Question

Determine $$k$$ so that $$(6x^{2}+kx+36)\div (2x+7)=3x+5+\dfrac {1}{2x+7}$$

Answer

**step1** Understanding the relationship between dividend, divisor, quotient, and remainder

The problem describes a polynomial division. In a division problem, the relationship between the dividend, divisor, quotient, and remainder is given by the formula:
$$ \text{Dividend} = \text{Divisor} \times \text{Quotient} + \text{Remainder} $$
In this problem:
The Dividend is $$6x^{2}+kx+36$$.
The Divisor is $$2x+7$$.
The Quotient is $$3x+5$$.
The Remainder is $$1$$.

**step2** Setting up the equation based on the division relationship

Substitute the given polynomials into the formula from Step 1:
$$6x^{2}+kx+36 = (2x+7)(3x+5) + 1$$

**step3** Multiplying the Divisor by the Quotient

First, let's perform the multiplication of the divisor and the quotient: $$(2x+7)(3x+5)$$.
To do this, we multiply each term in the first set of parentheses by each term in the second set of parentheses:
$$ (2x+7)(3x+5) = (2x \times 3x) + (2x \times 5) + (7 \times 3x) + (7 \times 5) $$
$$ = 6x^2 + 10x + 21x + 35 $$
Now, combine the terms that have 'x':
$$ = 6x^2 + (10x + 21x) + 35 $$
$$ = 6x^2 + 31x + 35 $$

**step4** Adding the Remainder to the product

Next, we add the remainder, which is $$1$$, to the result from Step 3:
$$ (6x^2 + 31x + 35) + 1 $$
$$ = 6x^2 + 31x + 36 $$
This expression represents the right side of our equation in Step 2.

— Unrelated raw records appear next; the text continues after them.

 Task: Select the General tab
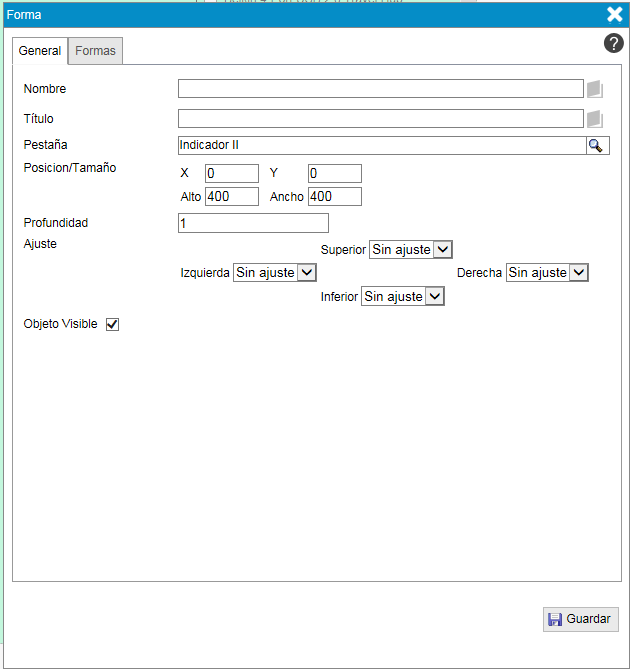click(40, 51)
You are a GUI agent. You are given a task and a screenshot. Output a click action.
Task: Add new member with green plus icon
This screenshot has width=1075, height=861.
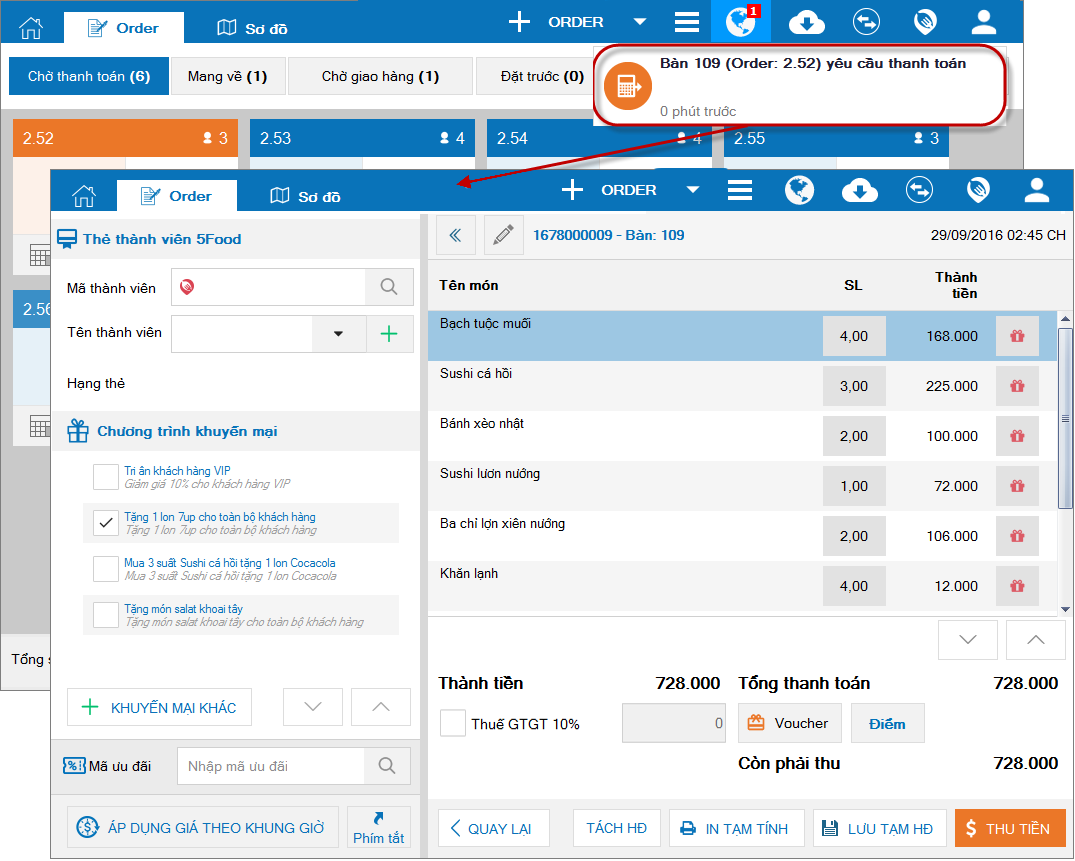[x=389, y=334]
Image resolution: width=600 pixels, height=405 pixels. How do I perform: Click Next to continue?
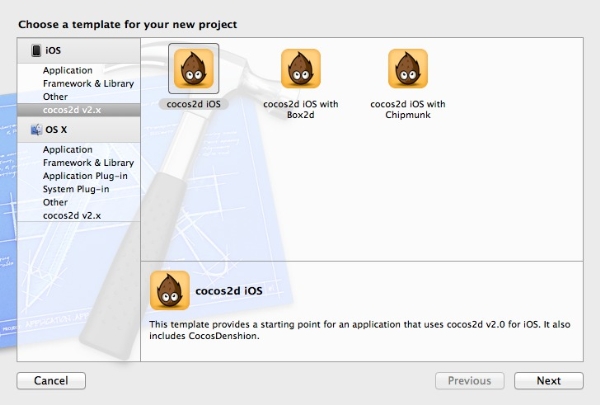tap(548, 380)
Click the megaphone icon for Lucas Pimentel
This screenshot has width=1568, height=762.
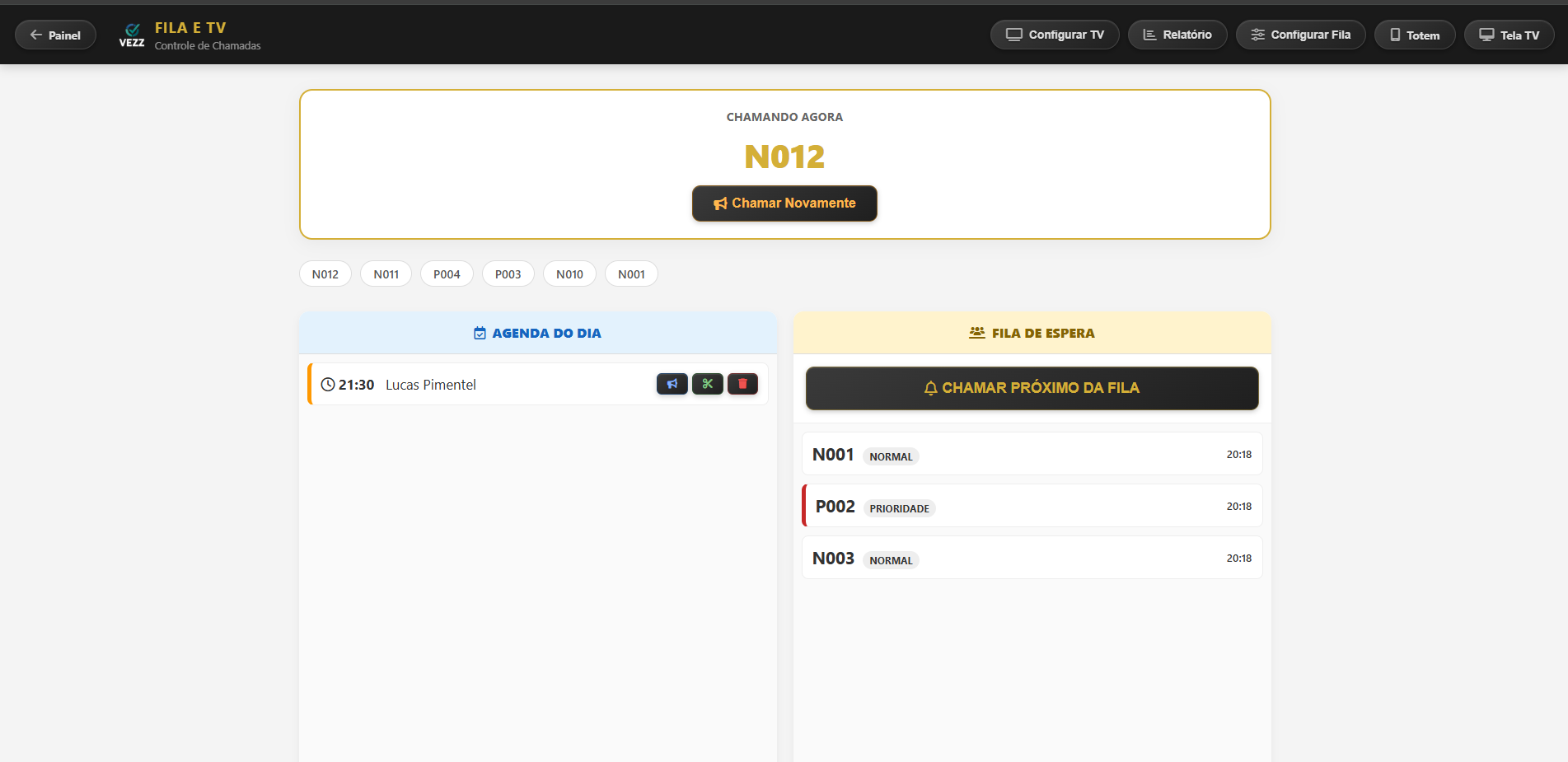672,384
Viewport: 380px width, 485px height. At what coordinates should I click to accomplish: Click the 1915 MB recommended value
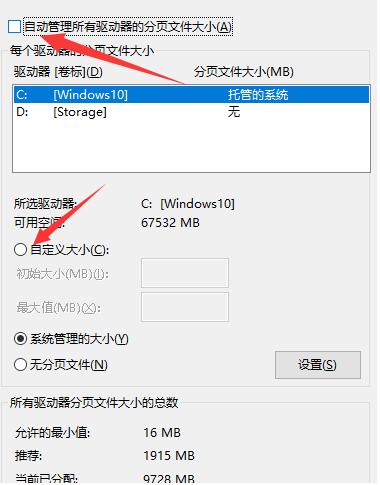[169, 455]
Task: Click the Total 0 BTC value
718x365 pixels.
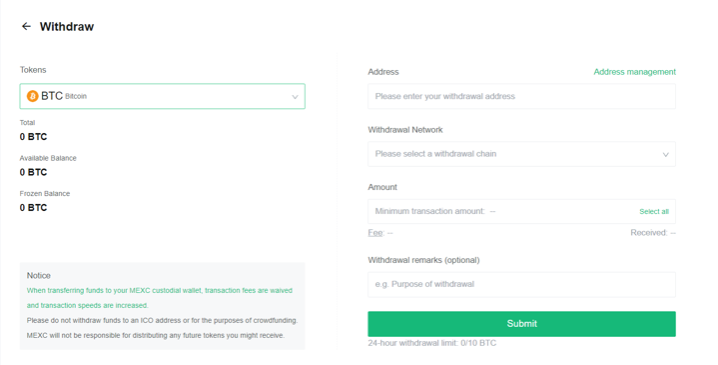Action: tap(33, 136)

**step5** Comparing coefficients to find the value of k

Now we equate the original dividend with the simplified expression from Step 4:
$$6x^{2}+kx+36 = 6x^2 + 31x + 36$$
For two polynomials to be identical (equal for all values of x), the coefficients of their corresponding terms must be equal.
Let's compare the coefficients for each term:
- For the $$x^2$$ term: The coefficient on the left is $$6$$, and on the right is $$6$$. They match.
- For the constant term: The coefficient on the left is $$36$$, and on the right is $$36$$. They match.
- For the $$x$$ term: The coefficient on the left is $$k$$, and on the right is $$31$$.
For the equation to hold true, the coefficients of the $$x$$ terms must be equal:
$$ k = 31 $$
Therefore, the value of $$k$$ is $$31$$.